* **WORK ORDER**
Retype the data exactly, so that every line matches the original.

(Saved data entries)
^^^^^^^^

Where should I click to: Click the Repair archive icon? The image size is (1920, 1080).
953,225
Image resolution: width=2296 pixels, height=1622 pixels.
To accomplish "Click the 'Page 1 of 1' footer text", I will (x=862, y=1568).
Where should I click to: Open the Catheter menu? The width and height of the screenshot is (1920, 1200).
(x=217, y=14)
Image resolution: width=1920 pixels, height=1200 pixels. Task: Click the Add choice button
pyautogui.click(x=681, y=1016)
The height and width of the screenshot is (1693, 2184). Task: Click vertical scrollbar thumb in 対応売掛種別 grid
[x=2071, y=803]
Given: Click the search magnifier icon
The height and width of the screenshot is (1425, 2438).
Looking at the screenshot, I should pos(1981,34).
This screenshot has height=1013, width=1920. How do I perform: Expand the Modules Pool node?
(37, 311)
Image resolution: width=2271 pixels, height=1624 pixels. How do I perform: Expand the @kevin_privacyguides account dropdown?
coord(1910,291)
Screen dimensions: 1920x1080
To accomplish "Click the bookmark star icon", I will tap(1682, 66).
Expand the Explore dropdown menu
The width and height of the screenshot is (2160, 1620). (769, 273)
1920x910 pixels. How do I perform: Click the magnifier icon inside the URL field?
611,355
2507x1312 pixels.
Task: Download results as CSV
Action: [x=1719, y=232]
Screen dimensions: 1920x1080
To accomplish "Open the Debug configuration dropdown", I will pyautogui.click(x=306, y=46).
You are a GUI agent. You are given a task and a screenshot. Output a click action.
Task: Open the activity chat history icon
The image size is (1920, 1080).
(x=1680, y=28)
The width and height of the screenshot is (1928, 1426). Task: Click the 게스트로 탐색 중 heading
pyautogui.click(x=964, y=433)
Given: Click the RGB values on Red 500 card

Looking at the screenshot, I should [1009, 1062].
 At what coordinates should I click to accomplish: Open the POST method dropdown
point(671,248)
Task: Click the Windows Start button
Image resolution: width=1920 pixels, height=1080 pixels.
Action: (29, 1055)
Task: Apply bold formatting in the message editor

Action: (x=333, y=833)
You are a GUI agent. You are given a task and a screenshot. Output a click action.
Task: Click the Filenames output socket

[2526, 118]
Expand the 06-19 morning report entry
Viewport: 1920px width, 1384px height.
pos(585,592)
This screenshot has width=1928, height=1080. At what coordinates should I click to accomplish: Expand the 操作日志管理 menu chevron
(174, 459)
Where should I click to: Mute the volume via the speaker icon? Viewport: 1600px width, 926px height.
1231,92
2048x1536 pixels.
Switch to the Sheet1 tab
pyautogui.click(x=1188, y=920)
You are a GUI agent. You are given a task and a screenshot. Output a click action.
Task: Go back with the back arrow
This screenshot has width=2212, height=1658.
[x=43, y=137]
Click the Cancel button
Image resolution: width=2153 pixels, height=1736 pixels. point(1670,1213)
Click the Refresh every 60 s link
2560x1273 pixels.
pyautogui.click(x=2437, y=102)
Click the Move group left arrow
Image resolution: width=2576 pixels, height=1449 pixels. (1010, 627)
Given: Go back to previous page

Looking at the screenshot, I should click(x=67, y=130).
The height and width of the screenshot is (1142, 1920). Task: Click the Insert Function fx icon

^^^^^^^^

* **RESPONSE TO THE EXERCISE**
Where should I click to: Click the Repair archive icon? The image size is (1920, 1080).
953,225
Image resolution: width=2296 pixels, height=1622 pixels.
To accomplish "Click the 'Page 1 of 1' footer text", I will (x=862, y=1568).
Where should I click to: Open the Catheter menu? The width and height of the screenshot is (1920, 1200).
(x=217, y=14)
Image resolution: width=1920 pixels, height=1200 pixels. Task: Click the Add choice button
pyautogui.click(x=681, y=1016)
The height and width of the screenshot is (1693, 2184). Task: Click vertical scrollbar thumb in 対応売掛種別 grid
[x=2071, y=803]
Given: Click the search magnifier icon
The height and width of the screenshot is (1425, 2438).
Looking at the screenshot, I should pos(1981,34).
This screenshot has height=1013, width=1920. How do I perform: Expand the Modules Pool node?
(37, 311)
Image resolution: width=2271 pixels, height=1624 pixels. How do I perform: Expand the @kevin_privacyguides account dropdown?
coord(1910,291)
Screen dimensions: 1920x1080
To accomplish "Click the bookmark star icon", I will tap(1682, 66).
Expand the Explore dropdown menu
The width and height of the screenshot is (2160, 1620). (769, 273)
1920x910 pixels. How do I perform: Click the magnifier icon inside the URL field?
611,355
2507x1312 pixels.
Task: Download results as CSV
Action: [x=1719, y=232]
Screen dimensions: 1920x1080
To accomplish "Open the Debug configuration dropdown", I will pyautogui.click(x=306, y=46).
You are a GUI agent. You are given a task and a screenshot. Output a click action.
Task: Open the activity chat history icon
The image size is (1920, 1080).
(x=1680, y=28)
The width and height of the screenshot is (1928, 1426). Task: Click the 게스트로 탐색 중 heading
pyautogui.click(x=964, y=433)
Given: Click the RGB values on Red 500 card

Looking at the screenshot, I should [1009, 1062].
 At what coordinates should I click to accomplish: Open the POST method dropdown
point(671,248)
Task: Click the Windows Start button
Image resolution: width=1920 pixels, height=1080 pixels.
Action: (29, 1055)
Task: Apply bold formatting in the message editor

Action: (x=333, y=833)
You are a GUI agent. You are given a task and a screenshot. Output a click action.
Task: Click the Filenames output socket

[2526, 118]
Expand the 06-19 morning report entry
Viewport: 1920px width, 1384px height.
pos(585,592)
This screenshot has width=1928, height=1080. At what coordinates should I click to accomplish: Expand the 操作日志管理 menu chevron
(174, 459)
Where should I click to: Mute the volume via the speaker icon? Viewport: 1600px width, 926px height.
1231,92
2048x1536 pixels.
Switch to the Sheet1 tab
pyautogui.click(x=1188, y=920)
You are a GUI agent. You are given a task and a screenshot. Output a click action.
Task: Go back with the back arrow
This screenshot has width=2212, height=1658.
[x=43, y=137]
Click the Cancel button
Image resolution: width=2153 pixels, height=1736 pixels. point(1670,1213)
Click the Refresh every 60 s link
2560x1273 pixels.
pyautogui.click(x=2437, y=102)
Click the Move group left arrow
Image resolution: width=2576 pixels, height=1449 pixels. (1010, 627)
Given: Go back to previous page

Looking at the screenshot, I should click(x=67, y=130).
The height and width of the screenshot is (1142, 1920). Task: Click the Insert Function fx icon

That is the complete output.